Because Satellites can split out the things that can change into separate structures, the impact of changes over time is lessened (isolated to smaller and fewer structures). This concept is high on the list of features that allow data vault EDW deployments to more easily adapt to changes (AKA Agility). 

But as modelers we still need to make design decisions concerning how many Satellites to create and how to split out and distribute attributes among them.  We know from course materials, websites, blogs and other publications that we can split out Satellites by a) rate of change, b) type of data, and c) source system.  But these are just ideas concerning factors we could use in our design.  There are no set rules that guide our decision process outside of these general guidelines.  But that stands to reason.  After all we are data modelers, architects and designers.  We should be modeling, architecting and designing things. 

In this article we want to explore an additional factor to consider while designing Satellites: the average number of Satellites per Hub.  To better analyze this factor we can look to the extremes (bookends) of possibilities:

     One Satellite per Hub      versus      One Attribute per Satellite

In the first extreme we create just one Satellite for every Hub. 

When we do this we have effectively re-created a conformed dimension.  With some differences including these two primary ones:

a)      All Satellites are pre-built to track history (innately accommodate Type-2 deployments)

b)      The Business Key is separated from the Context

If we compare the agility of this structure with that of a conformed dimension we can see that there is little difference between the two.  If there are changing relationships between Hub keys then we are still more agile with data vault modeling but if the changes are primarily to context attributes then the single-Satellite pattern is not significantly more agile than either dimensional or 3NF modeling.  Why?  Because changes to attributes will always require changes to the Satellite.  These changes require modeling, database changes, ETL changes and related testing, documentation and other development lifecycle components. 

On the other end of the spectrum we could also contemplate one attribute per satellite.  This means that each and every attribute would have its own data structure, its own Satellite. 

Actually we could argue that this is really the proper interpretation of 3NF in an EDW.  Because in fact having context dependent on its key in this case is actually having context related to an n+1 part key (where n is the number of parts for the key before history and the 1 we add is date/time stamp).  In terms of context attributes with slowly changing dimensional data, this means each attribute could change independent of the status of any other attribute.  * Note: there is of course the concept of an attribute cluster where a group of attributes do change together if and when they do change

Now from an agility perspective this is a far more adaptable model.  Additional attributes will never cause changes to any existing Satellites.  Note that all work is not avoided even in this case because we still do need to add tables when we get new attributes. 
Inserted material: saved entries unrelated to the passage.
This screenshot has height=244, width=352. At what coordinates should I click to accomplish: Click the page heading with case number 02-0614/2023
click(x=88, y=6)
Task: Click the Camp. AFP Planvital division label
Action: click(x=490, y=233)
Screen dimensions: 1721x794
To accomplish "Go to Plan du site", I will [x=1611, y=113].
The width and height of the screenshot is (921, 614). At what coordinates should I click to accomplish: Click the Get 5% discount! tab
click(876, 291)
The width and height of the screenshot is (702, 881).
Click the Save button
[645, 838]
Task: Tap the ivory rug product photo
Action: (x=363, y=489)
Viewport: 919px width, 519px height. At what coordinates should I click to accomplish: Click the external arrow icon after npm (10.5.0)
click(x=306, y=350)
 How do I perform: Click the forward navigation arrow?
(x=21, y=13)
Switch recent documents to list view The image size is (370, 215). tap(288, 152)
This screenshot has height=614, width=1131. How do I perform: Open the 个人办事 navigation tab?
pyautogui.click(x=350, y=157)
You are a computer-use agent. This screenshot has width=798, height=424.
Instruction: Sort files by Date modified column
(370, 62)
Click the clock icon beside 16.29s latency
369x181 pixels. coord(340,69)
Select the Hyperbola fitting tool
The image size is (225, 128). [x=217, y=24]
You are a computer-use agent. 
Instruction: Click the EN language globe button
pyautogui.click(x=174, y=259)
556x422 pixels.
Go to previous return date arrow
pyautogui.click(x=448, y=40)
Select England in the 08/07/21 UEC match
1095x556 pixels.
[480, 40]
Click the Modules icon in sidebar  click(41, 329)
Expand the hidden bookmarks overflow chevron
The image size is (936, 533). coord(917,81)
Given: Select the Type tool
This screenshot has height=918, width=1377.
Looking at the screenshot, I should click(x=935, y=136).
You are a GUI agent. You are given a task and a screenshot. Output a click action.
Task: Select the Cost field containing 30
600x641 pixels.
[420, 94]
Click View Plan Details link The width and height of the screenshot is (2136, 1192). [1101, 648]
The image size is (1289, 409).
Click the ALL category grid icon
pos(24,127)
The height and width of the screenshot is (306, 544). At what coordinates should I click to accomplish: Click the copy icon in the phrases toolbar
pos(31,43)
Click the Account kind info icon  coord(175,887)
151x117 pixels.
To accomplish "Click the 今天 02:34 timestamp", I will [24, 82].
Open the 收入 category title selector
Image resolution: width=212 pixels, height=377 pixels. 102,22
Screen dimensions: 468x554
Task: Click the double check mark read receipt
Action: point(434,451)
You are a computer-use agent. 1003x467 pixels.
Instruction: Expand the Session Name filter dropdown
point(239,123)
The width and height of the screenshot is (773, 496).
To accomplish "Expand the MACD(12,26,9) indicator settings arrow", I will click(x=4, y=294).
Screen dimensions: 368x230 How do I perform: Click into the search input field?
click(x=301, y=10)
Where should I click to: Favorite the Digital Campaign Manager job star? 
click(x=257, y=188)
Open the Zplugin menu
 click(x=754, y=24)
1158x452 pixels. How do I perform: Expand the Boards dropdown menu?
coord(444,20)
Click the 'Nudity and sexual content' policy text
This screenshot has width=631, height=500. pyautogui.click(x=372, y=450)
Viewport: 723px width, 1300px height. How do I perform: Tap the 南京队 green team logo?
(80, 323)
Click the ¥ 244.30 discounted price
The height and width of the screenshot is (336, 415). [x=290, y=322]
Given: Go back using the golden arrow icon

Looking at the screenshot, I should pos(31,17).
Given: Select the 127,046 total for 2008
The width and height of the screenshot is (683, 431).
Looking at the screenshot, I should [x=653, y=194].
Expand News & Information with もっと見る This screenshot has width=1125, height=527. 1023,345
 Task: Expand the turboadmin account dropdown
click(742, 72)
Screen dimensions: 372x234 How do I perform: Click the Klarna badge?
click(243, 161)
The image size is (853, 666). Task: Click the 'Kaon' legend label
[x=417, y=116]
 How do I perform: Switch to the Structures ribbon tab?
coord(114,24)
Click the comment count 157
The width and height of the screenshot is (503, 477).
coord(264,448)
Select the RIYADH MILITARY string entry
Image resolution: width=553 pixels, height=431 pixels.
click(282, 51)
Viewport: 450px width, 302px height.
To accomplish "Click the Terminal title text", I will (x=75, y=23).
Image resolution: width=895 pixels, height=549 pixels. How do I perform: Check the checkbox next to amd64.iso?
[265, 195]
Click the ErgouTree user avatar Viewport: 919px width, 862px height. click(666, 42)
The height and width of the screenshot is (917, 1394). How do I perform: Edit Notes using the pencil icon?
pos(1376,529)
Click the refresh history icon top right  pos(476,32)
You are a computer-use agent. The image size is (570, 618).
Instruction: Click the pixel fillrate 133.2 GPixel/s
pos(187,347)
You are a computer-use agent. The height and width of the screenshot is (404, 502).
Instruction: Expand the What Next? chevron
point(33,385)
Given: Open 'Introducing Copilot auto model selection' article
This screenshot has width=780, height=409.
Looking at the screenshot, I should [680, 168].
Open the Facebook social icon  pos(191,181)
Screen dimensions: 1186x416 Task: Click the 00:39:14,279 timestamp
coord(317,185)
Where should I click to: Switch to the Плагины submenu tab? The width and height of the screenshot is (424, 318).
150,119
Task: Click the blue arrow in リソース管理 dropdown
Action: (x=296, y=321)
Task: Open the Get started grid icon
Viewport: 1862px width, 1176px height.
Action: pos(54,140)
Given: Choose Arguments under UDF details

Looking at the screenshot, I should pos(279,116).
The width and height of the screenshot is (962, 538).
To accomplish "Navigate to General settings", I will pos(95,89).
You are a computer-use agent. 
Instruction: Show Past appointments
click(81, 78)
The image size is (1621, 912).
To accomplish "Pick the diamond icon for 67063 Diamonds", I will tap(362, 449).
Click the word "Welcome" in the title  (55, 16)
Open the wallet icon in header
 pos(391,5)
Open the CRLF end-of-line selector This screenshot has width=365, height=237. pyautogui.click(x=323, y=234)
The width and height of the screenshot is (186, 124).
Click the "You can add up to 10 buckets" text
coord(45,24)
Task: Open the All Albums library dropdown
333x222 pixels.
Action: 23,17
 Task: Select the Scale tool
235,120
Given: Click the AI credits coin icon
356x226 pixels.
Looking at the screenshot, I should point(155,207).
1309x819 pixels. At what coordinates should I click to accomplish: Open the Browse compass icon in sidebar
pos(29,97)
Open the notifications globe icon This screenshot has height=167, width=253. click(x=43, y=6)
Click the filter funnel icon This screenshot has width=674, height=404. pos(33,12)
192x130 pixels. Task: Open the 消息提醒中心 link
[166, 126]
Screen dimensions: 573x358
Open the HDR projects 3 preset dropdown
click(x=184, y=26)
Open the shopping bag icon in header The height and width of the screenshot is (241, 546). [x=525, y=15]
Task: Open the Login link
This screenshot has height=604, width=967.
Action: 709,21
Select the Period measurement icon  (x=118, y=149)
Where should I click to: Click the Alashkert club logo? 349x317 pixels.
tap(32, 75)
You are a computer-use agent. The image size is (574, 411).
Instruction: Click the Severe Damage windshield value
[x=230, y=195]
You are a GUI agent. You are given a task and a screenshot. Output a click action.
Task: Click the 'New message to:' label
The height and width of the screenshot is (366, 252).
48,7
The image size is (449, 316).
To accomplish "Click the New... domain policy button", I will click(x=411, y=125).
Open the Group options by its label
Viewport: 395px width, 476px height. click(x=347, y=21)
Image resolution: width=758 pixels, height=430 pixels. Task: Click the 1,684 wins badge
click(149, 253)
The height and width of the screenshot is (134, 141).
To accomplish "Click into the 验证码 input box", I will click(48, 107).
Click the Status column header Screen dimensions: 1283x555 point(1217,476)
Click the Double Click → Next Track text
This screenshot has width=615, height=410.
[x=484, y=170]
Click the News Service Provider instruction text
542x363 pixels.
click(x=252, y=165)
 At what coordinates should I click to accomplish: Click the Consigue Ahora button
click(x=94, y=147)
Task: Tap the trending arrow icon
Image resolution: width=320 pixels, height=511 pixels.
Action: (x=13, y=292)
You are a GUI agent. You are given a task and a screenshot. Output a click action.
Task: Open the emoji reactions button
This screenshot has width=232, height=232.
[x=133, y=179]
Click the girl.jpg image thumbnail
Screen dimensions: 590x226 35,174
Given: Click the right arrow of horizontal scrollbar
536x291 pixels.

This concept is inherent to the patterns of Anchor Modeling.  I would encourage you to visit the Anchor Modeling site to learn more (there is also an interactive modeling tool available that you can use to better understand the dynamics of working with Anchor Modeling).

Data Vault Modeling

So what about Data Vault modeling?  What about Satellite design and the number of Satellites?  Well with data vault modeling we have observed that somewhere between 3 and 5 Satellites per Hub appears to be common.

From an agility perspective, this approach takes us several steps in the right direction.  Things that change frequently are grouped into a common structure.  This limits the impact of changes during the lifecycle of the data warehouse.  The 3 to 5 Satellites above are commonly distinguished from each other based on differing rates of change, different types of data and also different record sources.  Let’s take a brief look at each one of these considerations:

Rates of change.  There will inevitably be some attributes that change over time more frequently than other attributes.  When we apply this criteria to modeling Satellites we need to consider the 80/20 or even the 90/10 rule.  That is to say we generally group rapidly changing attributes together and then leave the rest.  We may even have three categories of rates of change – Rapid, Sometimes, Never – for example.  But if we analyze too much, try to use too much precision in our decision, then we may find ourselves gravitating towards the left of this continuum, towards the One Attribute per Satellite.    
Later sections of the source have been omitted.